Download or read book Breathing For a Living written by Laura Rothenberg. This book was released on 2004-06-09. Available in PDF, EPUB and Kindle. Book excerpt: Now in paperback comes the moving account by an extraordinary young woman who mounted a daily struggle with cystic fibrosis in an effort to lead an ordinary life. Twenty-one-year-old Laura Rothenberg had always tried to live a normal life -- even with lungs that betrayed her and a constant awareness that she might not live to see her next birthday. Like most people born with cystic fibrosis, the chronic disease that affects primarily the lungs, Laura struggled to come to grips with a life that had already been compromised in many ways. Sometimes healthy and able to attend school, other times hospitalized for weeks, Laura found solace in keeping a diary. In her writing, she could be open, honest, and irreverent, like the young person she was. Yet behind this voice is a penetrating maturity about her mortality, revealing a will and temperament that is fierce and insightful.

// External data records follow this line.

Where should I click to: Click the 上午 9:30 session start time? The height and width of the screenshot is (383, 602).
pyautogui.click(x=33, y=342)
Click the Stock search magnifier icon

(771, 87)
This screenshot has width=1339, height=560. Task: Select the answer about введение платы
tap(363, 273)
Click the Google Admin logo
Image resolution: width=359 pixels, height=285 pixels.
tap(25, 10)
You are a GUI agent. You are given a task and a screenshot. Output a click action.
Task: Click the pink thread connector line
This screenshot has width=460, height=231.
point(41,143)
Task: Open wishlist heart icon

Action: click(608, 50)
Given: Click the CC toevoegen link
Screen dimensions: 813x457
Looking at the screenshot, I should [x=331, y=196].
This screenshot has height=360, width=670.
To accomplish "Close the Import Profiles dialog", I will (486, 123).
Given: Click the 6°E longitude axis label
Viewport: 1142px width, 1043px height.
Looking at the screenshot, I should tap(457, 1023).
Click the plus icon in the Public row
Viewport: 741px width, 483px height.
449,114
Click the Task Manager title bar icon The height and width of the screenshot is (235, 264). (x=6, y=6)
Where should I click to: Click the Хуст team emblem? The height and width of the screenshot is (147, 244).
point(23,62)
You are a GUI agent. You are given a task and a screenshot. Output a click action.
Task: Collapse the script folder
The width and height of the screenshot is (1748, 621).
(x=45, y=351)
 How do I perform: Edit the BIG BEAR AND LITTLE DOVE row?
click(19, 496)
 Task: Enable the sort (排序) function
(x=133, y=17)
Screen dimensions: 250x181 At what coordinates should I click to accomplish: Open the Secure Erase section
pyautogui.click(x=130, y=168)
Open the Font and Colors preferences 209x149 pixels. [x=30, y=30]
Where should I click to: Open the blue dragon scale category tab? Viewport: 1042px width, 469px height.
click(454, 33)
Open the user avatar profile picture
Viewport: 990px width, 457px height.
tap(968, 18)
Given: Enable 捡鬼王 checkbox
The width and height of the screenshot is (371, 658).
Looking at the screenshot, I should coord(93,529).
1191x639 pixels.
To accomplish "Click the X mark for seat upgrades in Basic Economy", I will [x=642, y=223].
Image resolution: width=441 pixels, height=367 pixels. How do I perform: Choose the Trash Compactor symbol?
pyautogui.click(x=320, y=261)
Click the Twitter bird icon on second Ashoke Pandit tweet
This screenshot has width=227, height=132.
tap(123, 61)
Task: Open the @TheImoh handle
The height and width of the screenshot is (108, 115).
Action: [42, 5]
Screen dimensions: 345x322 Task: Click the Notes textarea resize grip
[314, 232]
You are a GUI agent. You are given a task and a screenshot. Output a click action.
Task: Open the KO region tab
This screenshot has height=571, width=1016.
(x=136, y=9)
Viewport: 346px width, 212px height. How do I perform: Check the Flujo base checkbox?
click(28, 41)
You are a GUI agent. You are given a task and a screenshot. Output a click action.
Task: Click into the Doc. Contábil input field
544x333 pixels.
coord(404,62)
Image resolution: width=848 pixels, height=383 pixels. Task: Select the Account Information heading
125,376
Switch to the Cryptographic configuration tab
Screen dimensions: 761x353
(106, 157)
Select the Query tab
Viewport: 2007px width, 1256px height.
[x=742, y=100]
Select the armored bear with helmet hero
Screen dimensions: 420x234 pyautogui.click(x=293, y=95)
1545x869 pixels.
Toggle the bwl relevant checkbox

Bereavement Support Groups

Author :
Release : 2012-03-01
Genre : Self-Help
Kind : eBook
Book Rating : 611/5 ( reviews)

Download or read book Bereavement Support Groups written by Lorraine Hedtke. This book was released on 2012-03-01. Available in PDF, EPUB and Kindle. Book excerpt: Filling the gap between the challenges to conventional grief psychology and the practice of bereavement counseling, this structured guide will also inspire readers with a new way of thinkingNincluding the stories and love that remain after death. Here is a model for folding the deceased person's values, legacies, meanings, and connections into the lives of the living.

Jumpstart Your Metabolism

Author :
Release : 2010-06-22
Genre : Health & Fitness
Kind : eBook
Book Rating : 48X/5 ( reviews)

Download or read book Jumpstart Your Metabolism written by Pam Grout. This book was released on 2010-06-22. Available in PDF, EPUB and Kindle. Book excerpt: Jumpstart Your Metabolism reveals the easy but incredibly effective way to shed stubborn pounds—simply breathe. If you've tried every conceivable combination of diet and exercise and still can't shed those extra pounds, then perhaps you haven't discovered the hidden key to weight loss—proper breathing. By increasing the amount of oxygen you take in, you can help your body do a more efficient job of releasing hydrogen, the chief culprit in the storage of excess fat. And you'll be amazed at the benefits of learning to breathe the right way: -Reset your body's metabolism to burn calories more efficiently -Lose weight without complicated food restrictions or rigid exercise schedules -Feel more energized and less stressed Breathing coach Pam Grout will show you how with thirteen "energy cocktails," simple but powerful breathing exercises that you can incorporate into your daily routine, whether you're at your desk, in your car, standing in line, watching TV—nearly anywhere, anytime. Easy to learn and fun to do, the program in Jumpstart Your Metabolism will help you jumpstart the rest of your life!

The Mystery of Breathing

Author :
Release : 2005
Genre : Fiction
Kind : eBook
Book Rating : 077/5 ( reviews)

Download or read book The Mystery of Breathing written by Perri Klass. This book was released on 2005. Available in PDF, EPUB and Kindle. Book excerpt: Donated.

The Book of the Dead

Author :
Release : 2018
Genre : History
Kind : eBook
Book Rating : 219/5 ( reviews)

Download or read book The Book of the Dead written by Muriel Rukeyser. This book was released on 2018. Available in PDF, EPUB and Kindle. Book excerpt: Written in response to the Hawk's Nest Tunnel disaster of 1931 in Gauley Bridge, West Virginia, The Book of the Dead is an important part of West Virginia's cultural heritage and a powerful account of one of the worst industrial catastrophes in American history. The poems collected here investigate the roots of a tragedy that killed hundreds of workers, most of them African American. They are a rare engagement with the overlap between race and environment in Appalachia. Published for the first time alongside photographs by Nancy Naumburg, who accompanied Rukeyser to Gauley Bridge in 1936, this edition of The Book of the Dead includes an introduction by Catherine Venable Moore, whose writing on the topic has been anthologized in Best American Essays.